How to Make Millions Before Grandma Dies
It’s not an exact 1-to-1 comparison, but the movie I found myself coming back to most in watching Pat Boonnitipat’s lovely drama was Lulu Wang’s “The Farewell.” Both films are about families struggling to make sure the end of life for a matriarch is comfortable. What distinguishes them the most is for whose benefit the characters are working in- in Wang’s film, it’s the grandmother’s; in “How to Make Millions Before Grandma Dies,” the actions are driven by self-interest. As the film progresses, however, we see how M’s actions are changing him, and his perspective, more than he possibly anticipated when he decided to look after his grandmother.

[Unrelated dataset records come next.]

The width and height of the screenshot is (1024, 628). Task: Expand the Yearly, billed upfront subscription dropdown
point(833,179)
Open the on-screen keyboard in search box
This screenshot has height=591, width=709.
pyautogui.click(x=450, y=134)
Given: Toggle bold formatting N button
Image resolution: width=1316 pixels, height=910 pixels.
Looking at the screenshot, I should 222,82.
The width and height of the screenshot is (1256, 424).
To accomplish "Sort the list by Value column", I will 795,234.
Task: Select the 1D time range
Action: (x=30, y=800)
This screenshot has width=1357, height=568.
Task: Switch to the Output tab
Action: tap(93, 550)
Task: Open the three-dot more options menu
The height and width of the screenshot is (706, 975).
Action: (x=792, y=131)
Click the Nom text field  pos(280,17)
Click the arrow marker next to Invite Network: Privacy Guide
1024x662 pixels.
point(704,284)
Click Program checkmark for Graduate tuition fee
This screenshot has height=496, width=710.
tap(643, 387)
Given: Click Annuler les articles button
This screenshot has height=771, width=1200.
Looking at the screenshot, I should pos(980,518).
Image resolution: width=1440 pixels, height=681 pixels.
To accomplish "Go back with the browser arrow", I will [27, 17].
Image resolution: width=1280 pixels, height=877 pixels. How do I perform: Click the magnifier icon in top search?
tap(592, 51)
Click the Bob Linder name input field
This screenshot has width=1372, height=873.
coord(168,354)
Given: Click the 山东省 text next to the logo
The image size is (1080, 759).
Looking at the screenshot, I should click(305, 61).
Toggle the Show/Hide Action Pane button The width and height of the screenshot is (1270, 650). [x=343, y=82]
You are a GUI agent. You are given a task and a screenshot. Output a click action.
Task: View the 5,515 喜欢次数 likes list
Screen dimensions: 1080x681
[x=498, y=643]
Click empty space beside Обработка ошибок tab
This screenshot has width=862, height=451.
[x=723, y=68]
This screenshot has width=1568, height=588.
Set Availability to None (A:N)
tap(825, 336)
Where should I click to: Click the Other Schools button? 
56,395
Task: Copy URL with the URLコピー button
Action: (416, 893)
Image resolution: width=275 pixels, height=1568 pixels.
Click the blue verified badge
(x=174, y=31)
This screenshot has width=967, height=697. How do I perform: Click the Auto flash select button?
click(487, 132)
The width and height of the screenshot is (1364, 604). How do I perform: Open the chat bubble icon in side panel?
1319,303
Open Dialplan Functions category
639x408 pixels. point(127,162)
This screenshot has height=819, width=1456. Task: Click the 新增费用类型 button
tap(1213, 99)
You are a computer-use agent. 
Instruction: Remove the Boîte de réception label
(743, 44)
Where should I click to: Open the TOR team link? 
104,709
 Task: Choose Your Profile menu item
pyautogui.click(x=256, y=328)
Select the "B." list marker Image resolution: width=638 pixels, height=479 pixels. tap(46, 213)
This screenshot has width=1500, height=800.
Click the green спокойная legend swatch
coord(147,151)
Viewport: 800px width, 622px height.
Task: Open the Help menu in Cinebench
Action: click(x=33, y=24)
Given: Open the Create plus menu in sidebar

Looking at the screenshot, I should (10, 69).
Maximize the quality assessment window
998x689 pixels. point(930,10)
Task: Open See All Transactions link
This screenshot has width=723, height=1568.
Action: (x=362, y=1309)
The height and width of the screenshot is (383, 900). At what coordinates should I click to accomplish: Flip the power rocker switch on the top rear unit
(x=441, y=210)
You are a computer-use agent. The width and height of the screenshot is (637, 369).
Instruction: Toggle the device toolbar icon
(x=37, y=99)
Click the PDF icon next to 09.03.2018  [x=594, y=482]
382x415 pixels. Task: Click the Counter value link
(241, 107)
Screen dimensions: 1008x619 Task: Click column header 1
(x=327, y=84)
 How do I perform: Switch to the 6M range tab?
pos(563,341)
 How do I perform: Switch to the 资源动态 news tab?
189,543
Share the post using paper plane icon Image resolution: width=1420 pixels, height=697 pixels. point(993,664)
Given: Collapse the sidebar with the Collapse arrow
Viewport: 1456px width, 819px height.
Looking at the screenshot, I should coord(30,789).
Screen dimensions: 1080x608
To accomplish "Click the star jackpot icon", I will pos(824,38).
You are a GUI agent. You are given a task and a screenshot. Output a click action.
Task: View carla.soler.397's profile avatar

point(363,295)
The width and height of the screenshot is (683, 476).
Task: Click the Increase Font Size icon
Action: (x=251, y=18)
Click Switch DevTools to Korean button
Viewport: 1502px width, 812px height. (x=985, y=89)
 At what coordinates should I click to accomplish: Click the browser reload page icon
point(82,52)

There is no one way for families to look after loved ones whom are at end of life. When my mother-in-law passed away in 2022, it was a family responsibility taken on by many of the people who could take time to do so; they had home hospice come in to help, but ultimately, they took it upon themselves to take care of her, and do what they could for her at the end of her life. My mom is not in the same situation, so I had to put her in memory care when it was obvious she would not be able to take care of herself in a safe way anymore, and with my life being what it is, helping her out on a daily basis would have been difficult for my personal well-being. Sometimes, there’s not an easy way to help the ones we love, but when we do, it should be about them, not us. That is what M has to learn in this film, and it’s a beautiful lesson.
Grandma Menju (Usha “Taew” Seamkhum) is at the end of her life. The only one of her relatives with the courage to tell her is M (Putthipong “Billkin” Assaratanakul), her college dropout grandson whom lives with his mother, Sew (Sarinrat “Jear” Thomas), and hasn’t been able to make it as a video game streamer. His main thoughts are not towards his grandmother, but towards being left something when she dies. He’s not the only one; his uncles Kiang (Sanya “Duu” Kunakurn) and Soei (Pongsatorn “Phuak” Jongwilas)- one of whom has his own family, the other one is a deadbeat who’s struggled in life- also have motivations to be with her at the end. One of the intriguing things about the screenplay by Boonnitipat and Thodsapon Thiptinnakorn is that everyone is fairly straightforward with their intentions, and don’t have much of a poker face about it when they’re around Menju. This is what makes M’s time with her feel more valuable; little by little, we see some of his perspective change, even if it is fully the same.
We should not fault people for how much- or how little- time they spend with loved ones at the end. I know with my grandfather, some days it was easier than others to spend a lot of time with him; other days, a few minutes was all I could muster. With my mother, it’s largely depended on my work schedule, but since I no longer am expected to work every weekend, I often find myself going on Sunday for several hours, and we watch a movie or TV show she’s loved in the past. How we handle ourselves in the face of death is up to us, both for the person who’s dying, and for our own mental health. By focusing in on the dynamics between Menju and M, it’s easier for us to see this dilemma at work, and also see how the character’s actions are reacted to. This is a very tender story about growth and honoring those whom are at the end not just after they’ve gone, but before they leave us, and the performances by Taew and Billkin are lovely and beautiful. They are what I will take away from this film, which has a young man growing because he did something for one reason, and found himself doing it for more than just selfish needs by the end.